In Virginia, the Right Wing Tries To Take Over Schools

Will the Virginia General Assembly drown our schools?
If you believe that the Texas school board's screwing around with textbooks is the most egregious example of government interference with education (and with accuracy) in the country, you're probably right ... at this moment. A group of Virginia right-wingers is challenging that dubious achievement with what is being called the Opportunity Education Institution. Under that arrangement, the governor's appointees--and remember who the governor is--would take over schools with low test schools on tests that can easily be manipulated by the right to reflect its valueless values.

Blogger Rachael Levy (here) tells us that this legislation, creates an educational public nightmare. Funding would be provided for the board with the usual range of taxes and even the schools' local governing bodies would be represented on the board, but they would not have the power to make decisions. Current teachers would have to apply for teaching positions if they wanted them, but teachers at these schools would not have to be licensed. They wouldn't be entitled to benefits, pay or job protections the state's teachers receive. On the flip side of that, the people who run the program--but don't teach--would get the benefits of the Virginia Retirement System.

Levy says the schools' tests are being changed and made more difficult to pass, pushing more schools into the takeover domain. Levy says the New Orleans model for charger schools (which generally are rated D or F) would be the Virginia model.

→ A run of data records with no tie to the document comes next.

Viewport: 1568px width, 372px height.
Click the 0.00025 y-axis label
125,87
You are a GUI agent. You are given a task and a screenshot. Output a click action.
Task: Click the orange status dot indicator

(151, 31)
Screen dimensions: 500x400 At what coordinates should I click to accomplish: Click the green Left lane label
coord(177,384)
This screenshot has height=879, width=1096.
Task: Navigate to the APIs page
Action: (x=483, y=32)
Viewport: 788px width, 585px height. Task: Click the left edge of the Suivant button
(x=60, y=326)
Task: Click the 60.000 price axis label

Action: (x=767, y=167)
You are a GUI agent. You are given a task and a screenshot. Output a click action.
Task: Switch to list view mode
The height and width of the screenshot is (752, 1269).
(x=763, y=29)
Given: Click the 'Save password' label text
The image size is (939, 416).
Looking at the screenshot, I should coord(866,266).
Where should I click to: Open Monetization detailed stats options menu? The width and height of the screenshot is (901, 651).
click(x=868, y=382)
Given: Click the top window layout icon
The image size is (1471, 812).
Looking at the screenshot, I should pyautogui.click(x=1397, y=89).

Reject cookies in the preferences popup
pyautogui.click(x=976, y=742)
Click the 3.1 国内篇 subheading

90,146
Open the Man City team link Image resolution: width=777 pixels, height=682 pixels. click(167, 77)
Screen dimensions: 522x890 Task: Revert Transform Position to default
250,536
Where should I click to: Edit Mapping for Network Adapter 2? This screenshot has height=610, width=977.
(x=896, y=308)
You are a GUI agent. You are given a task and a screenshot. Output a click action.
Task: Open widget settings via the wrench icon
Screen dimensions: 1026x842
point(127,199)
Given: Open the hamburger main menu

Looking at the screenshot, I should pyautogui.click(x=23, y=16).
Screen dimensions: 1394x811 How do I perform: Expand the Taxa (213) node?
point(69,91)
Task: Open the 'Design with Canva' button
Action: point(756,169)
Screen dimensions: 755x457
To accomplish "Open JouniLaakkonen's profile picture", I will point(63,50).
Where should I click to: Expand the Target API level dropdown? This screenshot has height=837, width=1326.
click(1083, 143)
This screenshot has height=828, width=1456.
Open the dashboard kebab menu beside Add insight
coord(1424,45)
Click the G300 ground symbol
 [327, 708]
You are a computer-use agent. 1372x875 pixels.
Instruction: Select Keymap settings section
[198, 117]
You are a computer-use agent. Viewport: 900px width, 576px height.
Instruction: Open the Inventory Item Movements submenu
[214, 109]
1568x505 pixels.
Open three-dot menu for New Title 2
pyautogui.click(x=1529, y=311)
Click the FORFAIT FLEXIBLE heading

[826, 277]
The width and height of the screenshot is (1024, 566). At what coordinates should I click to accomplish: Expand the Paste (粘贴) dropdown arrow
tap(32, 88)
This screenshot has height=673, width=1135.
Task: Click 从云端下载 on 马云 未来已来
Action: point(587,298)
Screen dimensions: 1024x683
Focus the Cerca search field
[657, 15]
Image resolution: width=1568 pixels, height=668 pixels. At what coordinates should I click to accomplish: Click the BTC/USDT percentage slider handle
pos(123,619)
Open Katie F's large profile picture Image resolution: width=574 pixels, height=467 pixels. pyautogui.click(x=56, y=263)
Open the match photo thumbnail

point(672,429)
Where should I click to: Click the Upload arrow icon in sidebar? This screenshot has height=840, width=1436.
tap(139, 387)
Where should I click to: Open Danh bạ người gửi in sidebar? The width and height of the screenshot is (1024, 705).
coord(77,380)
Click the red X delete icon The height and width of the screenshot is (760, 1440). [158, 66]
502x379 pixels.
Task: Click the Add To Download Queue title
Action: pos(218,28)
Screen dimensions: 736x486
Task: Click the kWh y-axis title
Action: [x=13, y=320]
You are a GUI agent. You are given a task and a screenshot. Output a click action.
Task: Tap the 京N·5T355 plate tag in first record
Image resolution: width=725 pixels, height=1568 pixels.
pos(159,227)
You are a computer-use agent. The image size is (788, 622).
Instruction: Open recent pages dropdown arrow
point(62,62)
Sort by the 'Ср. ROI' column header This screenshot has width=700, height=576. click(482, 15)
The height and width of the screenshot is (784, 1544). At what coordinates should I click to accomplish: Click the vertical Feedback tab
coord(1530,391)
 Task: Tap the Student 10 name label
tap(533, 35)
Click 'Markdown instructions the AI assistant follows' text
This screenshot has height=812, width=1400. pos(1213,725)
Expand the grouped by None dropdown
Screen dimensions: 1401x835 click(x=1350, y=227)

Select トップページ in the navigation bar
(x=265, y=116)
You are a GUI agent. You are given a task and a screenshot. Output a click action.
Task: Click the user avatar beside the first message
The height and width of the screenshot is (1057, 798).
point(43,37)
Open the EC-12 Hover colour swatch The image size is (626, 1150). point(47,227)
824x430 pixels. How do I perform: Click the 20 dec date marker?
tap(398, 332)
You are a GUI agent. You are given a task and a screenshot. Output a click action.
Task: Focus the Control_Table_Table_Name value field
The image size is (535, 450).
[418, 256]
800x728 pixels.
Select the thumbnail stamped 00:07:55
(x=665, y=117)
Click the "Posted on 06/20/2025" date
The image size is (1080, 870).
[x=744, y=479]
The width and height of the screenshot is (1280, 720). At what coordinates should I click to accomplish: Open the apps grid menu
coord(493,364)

Writes Lvey: "Finally, eliminating democratic institution and processes in a democratic society is not a cure for dysfunction or low test scores. Certainly, mass failure on the SOL tests signals a problem, but before the state blames and disenfranchises school communities, it really needs to figure out what that problem is and then target its resources accordingly. While many majority poor schools do just fine on standardized tests, I think we all know that the schools with low standardized test scores are often majority poor."

Those against the bill, which will come up tomorrow as the General Assembly gathers again in Richmond, are many and varied, but my experience with the right is that it doesn't give a hairy bear's butt what opposition thinks. Everybody needs to pause and look at this blatant attempt by the right to take over the schools and their young minds.